Erneuerbare Energien: Bergpanorama mit Windrad unerwünscht

Karlsruher Institut für Technologie

Ob Alpenvorland, Mittelgebirge oder Meeresküste – in den schönsten Landschaften Deutschlands stößt der Windkraftausbau häufig auf Ablehnung. Was genau das für die Energiewende bedeutet, das haben Forschende des Karlsruher Instituts für Technologie (KIT) gemeinsam mit Partnern aus Großbritannien und Dänemark untersucht.

Für die Energiewende in Deutschland hat die Windenergie eine herausragende Bedeutung – mit aktuell rund 24 Prozent ist ihr Anteil an der Gesamtbruttostromerzeugung gemäß dem Statistischen Bundesamt deutlich höher als der aller anderen erneuerbaren Energien. „Damit wir unsere Klimaziele erreichen, ist es wichtig, diese Kapazitäten noch weiter auszubauen und möglichst viel Kohlestrom zu ersetzen“, sagt Professor Wolf Fichtner vom Institut für Industriebetriebslehre und Industrielle Produktion (IIP) des KIT. „In den landschaftlich schönen Regionen wird das allerdings von vielen abgelehnt.“ Was das genau für die Kosten der Energiewende und für die CO2-Bilanz von Deutschlands Gemeinden bedeutet, das hat ein Team am KIT gemeinsam mit Forschenden der University of Aberdeen sowie der Technical University of Denmark berechnet.

Die Ablehnung der Windenergie beziffern

Grundlage für die Berechnungen ist eine Datenbank, in der Tausende von Probandinnen und Probanden die Schönheit deutscher Landschaften nach standardisierten Kriterien bewertet haben. „Für Großbritannien wurde bereits nachgewiesen, dass die Ablehnung des Windkraftausbaus in Gemeinden in schönen Landschaften signifikant höher ist als in Gemeinden mit weniger schönen Landschaften“, sagt Max Kleinebrahm vom IIP. „Folgt man dem für Deutschland und ersetzt den qualitativen Faktor einer ablehnenden Haltung durch ein windkraftloses Entwicklungsszenario, dann kann man die zu erwartenden Mehrkosten eines Verzichts auf Windturbinen genau projizieren.“ Als Maßstab habe ihnen dabei ein weiteres techno-ökonomisch optimiertes Szenario für den Energiesystemumbau gedient, der mit lokaler Windkraft erfolge.

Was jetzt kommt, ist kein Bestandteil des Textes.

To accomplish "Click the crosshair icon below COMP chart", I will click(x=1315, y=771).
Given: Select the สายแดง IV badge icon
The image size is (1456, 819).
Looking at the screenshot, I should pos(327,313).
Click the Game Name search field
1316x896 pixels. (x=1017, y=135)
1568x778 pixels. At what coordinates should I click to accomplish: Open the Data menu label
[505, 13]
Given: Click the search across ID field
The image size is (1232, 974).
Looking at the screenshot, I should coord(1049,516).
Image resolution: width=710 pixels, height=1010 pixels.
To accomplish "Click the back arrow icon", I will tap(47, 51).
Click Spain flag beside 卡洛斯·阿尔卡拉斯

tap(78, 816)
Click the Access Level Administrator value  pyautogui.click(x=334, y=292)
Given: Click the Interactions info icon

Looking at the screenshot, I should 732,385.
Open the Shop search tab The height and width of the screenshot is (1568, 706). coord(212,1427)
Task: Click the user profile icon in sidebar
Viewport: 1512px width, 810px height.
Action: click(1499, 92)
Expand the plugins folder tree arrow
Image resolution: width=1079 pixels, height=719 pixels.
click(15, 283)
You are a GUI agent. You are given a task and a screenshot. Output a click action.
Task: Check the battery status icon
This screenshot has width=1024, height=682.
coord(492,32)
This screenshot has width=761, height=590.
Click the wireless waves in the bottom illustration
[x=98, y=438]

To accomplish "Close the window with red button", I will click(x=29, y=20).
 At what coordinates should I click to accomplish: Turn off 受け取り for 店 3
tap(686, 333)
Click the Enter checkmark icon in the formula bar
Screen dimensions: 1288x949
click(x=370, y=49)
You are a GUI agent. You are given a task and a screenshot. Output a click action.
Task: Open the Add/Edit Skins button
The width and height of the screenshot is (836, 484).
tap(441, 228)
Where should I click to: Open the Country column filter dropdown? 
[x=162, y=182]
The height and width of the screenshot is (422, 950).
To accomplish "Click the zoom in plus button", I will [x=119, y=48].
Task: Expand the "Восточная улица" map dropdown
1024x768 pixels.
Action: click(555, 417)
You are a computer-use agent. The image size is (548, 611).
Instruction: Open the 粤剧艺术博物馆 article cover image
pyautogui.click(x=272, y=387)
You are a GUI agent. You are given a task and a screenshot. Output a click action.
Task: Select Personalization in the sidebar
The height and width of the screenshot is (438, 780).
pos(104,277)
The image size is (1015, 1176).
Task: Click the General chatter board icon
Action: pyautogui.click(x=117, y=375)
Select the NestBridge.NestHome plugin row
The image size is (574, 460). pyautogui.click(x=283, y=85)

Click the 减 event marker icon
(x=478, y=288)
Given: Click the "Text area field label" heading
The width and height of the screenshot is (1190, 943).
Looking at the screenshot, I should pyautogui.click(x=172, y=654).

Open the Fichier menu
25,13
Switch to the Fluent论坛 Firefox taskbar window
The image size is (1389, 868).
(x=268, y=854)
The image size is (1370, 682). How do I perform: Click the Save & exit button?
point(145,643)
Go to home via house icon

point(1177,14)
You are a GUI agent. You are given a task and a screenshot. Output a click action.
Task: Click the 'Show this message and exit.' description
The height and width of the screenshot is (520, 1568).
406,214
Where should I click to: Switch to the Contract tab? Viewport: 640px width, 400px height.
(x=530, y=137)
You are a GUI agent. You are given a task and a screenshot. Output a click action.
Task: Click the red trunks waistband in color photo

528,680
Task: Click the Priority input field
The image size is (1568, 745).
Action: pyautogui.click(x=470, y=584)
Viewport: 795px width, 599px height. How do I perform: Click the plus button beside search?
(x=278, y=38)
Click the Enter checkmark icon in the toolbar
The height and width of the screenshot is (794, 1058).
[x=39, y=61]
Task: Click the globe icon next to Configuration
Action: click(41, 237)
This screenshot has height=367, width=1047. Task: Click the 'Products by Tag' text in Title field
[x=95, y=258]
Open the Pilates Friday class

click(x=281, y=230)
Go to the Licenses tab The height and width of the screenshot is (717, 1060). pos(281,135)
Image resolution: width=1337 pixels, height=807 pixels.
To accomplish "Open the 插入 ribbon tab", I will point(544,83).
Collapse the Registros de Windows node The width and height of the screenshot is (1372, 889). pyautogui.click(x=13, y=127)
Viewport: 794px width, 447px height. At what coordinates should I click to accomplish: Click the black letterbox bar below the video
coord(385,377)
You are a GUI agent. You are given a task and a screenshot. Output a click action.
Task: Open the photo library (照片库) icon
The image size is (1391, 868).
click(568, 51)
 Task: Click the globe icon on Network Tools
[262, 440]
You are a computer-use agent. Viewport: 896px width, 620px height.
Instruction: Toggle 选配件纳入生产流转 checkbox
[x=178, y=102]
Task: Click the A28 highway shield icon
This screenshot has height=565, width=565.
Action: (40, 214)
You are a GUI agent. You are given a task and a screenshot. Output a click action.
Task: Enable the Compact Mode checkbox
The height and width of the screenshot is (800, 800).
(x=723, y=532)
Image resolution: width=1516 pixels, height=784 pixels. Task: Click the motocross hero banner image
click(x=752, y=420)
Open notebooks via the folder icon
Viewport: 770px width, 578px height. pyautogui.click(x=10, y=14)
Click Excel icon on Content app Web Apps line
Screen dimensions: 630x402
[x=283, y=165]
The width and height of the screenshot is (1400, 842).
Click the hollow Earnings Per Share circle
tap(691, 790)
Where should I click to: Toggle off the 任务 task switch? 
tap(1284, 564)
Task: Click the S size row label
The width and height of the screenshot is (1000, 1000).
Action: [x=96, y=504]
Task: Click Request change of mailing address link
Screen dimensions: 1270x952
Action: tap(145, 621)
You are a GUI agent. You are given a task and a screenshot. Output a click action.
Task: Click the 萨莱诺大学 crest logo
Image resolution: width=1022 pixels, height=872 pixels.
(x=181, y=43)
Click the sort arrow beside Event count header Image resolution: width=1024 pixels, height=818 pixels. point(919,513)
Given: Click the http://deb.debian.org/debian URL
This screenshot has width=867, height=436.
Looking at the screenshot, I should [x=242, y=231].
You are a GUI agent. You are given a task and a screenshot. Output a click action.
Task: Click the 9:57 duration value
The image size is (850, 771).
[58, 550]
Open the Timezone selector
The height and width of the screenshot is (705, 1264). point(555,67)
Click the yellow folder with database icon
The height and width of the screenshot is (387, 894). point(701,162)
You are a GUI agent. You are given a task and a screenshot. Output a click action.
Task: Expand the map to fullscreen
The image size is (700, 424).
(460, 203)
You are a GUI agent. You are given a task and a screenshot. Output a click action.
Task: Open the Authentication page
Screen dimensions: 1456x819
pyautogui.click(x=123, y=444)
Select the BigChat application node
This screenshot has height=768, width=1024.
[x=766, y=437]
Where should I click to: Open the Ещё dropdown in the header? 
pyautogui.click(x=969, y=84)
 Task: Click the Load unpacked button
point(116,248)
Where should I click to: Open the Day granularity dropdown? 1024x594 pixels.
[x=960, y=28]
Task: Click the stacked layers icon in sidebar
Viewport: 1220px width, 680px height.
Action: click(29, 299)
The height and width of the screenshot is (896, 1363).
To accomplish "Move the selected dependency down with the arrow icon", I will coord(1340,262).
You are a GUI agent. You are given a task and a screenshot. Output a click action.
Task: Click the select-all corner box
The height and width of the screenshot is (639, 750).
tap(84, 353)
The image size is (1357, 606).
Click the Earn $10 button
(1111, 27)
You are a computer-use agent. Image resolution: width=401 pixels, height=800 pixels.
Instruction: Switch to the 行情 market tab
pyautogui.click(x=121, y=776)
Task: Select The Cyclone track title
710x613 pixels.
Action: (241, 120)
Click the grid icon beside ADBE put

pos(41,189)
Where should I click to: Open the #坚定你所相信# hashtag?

Durchgeführt wurde dieser Vergleich für 11 131 Gemeinden in Deutschland perspektivisch bis zum Jahr 2050. Bei einem Verzicht auf den Ausbau der Windenergieerzeugung in den schönsten Landschaften könnte die Stromerzeugung innerhalb einzelner Gemeinden demnach zusätzliche Kosten von bis zu sieben Cent pro Kilowattstunde verursachen, während die CO2-Emissionen im Vergleich zum Windkraftszenario um bis zu 200 Gramm pro Kilowattstunde steigen könnten. „Statt Windenergie müssten dann eben andere Formen der erneuerbaren Energiegewinnung wie die Solarenergie oder Bioenergie stärker ausgebaut werden“, sagt Jann Michael Weinand (IIP), einer der Hauptautoren der Studie. „Bei der Solarenergie entstehen aber höhere Systemintegrationskosten, die für einen Großteil des Aufpreises verantwortlich sind.“ Ganz ersetzen ließe sich die Windenergie für eine lokale Stromerzeugung auch nur in ganz wenigen Fällen. Meist müsse stattdessen Strom importiert werden, was zu den vergleichsweise hohen CO2-Emissionen führe.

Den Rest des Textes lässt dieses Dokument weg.